Every parent who has thought about sharing the Mahabharata has asked this question, usually around the time their child asks why family is fighting family. The question is fair. The answers, if we're honest, are more interesting than the question itself.
What the Mahabharata is, structurally
The Mahabharata isn't a children's book that contains a war. It is a library that contains, among many other things, a war. Most of what's in the library isn't the war. Friendships. Riddles. Pilgrimages. Long conversations between teachers and students. Stories about other stories.

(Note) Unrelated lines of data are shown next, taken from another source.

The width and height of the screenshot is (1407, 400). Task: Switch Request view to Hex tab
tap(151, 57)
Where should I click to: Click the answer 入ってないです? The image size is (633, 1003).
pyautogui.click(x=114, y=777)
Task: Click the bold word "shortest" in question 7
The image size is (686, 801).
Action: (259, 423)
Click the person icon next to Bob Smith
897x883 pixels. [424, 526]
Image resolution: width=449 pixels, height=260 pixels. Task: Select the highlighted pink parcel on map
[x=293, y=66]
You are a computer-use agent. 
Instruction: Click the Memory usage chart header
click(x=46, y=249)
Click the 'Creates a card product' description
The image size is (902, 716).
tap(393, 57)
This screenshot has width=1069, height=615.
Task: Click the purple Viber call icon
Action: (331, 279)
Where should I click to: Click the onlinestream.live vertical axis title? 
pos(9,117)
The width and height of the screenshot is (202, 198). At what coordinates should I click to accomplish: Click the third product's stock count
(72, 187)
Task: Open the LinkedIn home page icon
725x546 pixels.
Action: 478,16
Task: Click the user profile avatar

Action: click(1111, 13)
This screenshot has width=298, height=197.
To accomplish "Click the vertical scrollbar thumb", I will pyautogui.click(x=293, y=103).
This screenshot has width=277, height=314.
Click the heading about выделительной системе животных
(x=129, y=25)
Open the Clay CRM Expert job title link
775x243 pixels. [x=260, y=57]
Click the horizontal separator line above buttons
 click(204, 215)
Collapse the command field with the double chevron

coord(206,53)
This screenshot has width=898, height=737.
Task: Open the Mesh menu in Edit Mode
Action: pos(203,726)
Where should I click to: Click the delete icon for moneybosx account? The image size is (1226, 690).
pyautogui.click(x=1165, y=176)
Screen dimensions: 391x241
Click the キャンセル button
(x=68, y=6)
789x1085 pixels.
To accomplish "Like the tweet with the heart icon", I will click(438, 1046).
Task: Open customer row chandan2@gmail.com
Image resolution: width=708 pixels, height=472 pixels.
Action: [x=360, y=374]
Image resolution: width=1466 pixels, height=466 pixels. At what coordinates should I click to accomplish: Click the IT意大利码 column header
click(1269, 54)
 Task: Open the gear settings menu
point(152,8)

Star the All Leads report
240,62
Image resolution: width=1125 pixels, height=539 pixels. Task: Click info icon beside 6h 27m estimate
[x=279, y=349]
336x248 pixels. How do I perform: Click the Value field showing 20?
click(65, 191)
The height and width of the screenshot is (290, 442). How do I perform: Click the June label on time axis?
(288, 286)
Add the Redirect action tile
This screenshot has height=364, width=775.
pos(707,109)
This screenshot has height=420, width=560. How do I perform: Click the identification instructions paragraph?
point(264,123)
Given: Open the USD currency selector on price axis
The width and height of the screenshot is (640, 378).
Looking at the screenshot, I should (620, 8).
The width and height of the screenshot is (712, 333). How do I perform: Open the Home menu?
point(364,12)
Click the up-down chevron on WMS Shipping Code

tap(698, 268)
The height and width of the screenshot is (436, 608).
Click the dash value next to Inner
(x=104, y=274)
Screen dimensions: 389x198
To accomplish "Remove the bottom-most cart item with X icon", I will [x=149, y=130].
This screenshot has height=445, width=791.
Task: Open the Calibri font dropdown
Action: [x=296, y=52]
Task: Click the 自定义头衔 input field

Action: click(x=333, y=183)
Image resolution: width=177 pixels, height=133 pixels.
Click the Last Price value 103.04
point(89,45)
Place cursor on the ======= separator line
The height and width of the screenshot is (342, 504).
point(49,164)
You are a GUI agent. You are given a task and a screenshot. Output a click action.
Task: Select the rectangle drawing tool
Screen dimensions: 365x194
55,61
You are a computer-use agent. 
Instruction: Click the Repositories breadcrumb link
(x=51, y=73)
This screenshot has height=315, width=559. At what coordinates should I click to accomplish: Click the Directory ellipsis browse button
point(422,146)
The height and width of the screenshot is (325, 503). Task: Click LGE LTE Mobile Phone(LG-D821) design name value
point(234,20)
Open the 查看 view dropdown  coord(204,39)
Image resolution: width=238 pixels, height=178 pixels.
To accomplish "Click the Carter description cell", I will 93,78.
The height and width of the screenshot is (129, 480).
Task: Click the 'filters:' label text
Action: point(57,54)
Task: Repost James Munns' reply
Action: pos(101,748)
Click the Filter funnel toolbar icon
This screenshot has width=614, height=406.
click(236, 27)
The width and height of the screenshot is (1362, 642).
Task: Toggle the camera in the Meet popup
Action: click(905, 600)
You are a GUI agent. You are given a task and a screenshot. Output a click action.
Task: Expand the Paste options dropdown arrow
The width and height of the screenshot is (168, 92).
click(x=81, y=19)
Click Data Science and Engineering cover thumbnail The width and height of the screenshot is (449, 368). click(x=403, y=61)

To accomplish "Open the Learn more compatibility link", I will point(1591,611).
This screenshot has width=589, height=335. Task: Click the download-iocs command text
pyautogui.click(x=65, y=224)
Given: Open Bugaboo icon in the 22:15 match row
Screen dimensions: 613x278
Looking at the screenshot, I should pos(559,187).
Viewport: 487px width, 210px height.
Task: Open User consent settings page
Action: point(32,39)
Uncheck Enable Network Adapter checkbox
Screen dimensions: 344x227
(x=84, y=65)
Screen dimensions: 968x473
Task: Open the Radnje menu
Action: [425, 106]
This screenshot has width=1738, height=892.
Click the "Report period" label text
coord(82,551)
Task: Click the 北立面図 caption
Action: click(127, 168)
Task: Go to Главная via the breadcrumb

When we say 'the Mahabharata' to a child, we're making a choice about which shelves in that library we're visiting. The violence is on certain shelves. The shelves we visit first don't have to be those.
The parts that actually earn the worry
It helps to name them, because a specific worry is easier to manage than a vague one. Four moments do most of the work: the dice game and what follows for Draupadi, Abhimanyu surrounded and killed in the chakravyuha, Karna struck down while his chariot wheel is stuck, and the night raid at the very end. These are the pages a young child shouldn't be handed early.
And notice what makes them hard. It isn't blood. It's helplessness: a good person cornered with no way out. That's the thing a small child feels in the body, and it's why timing matters more than any amount of editing. Most of what people picture when they say 'the war' is closer to long speeches and slow grief than to anything gory.
What to say when your child asks about the war
They will ask, usually before you feel ready. You don't have to describe it. 'It's a war between two sides of one family, and almost everyone loses something' is a true and complete answer for a five-year-old. It respects the weight without opening the wound.
Save the detail for the age that can hold it. A child who already loves these characters as friends meets the war as a tragedy, which is what it is. A child who meets the war first meets only the violence, which is the thing you were worried about to begin with.
A rough map by age
Ages 3 to 6: the childhoods. Krishna and the butter, the Pandavas at school, Bhima and his appetite, the friendships. No war, and no need to mention one.
Ages 6 to 8: the tests and the smaller sorrows. Ekalavya's thumb. Abhimanyu's courage described rather than staged. The idea that good people can be caught by their own promises.
Ages 8 and up: the war, the dice game, Karna's end. By now the characters are old friends, and the hard moments land on a child who has earned them and can talk them through with you in the room.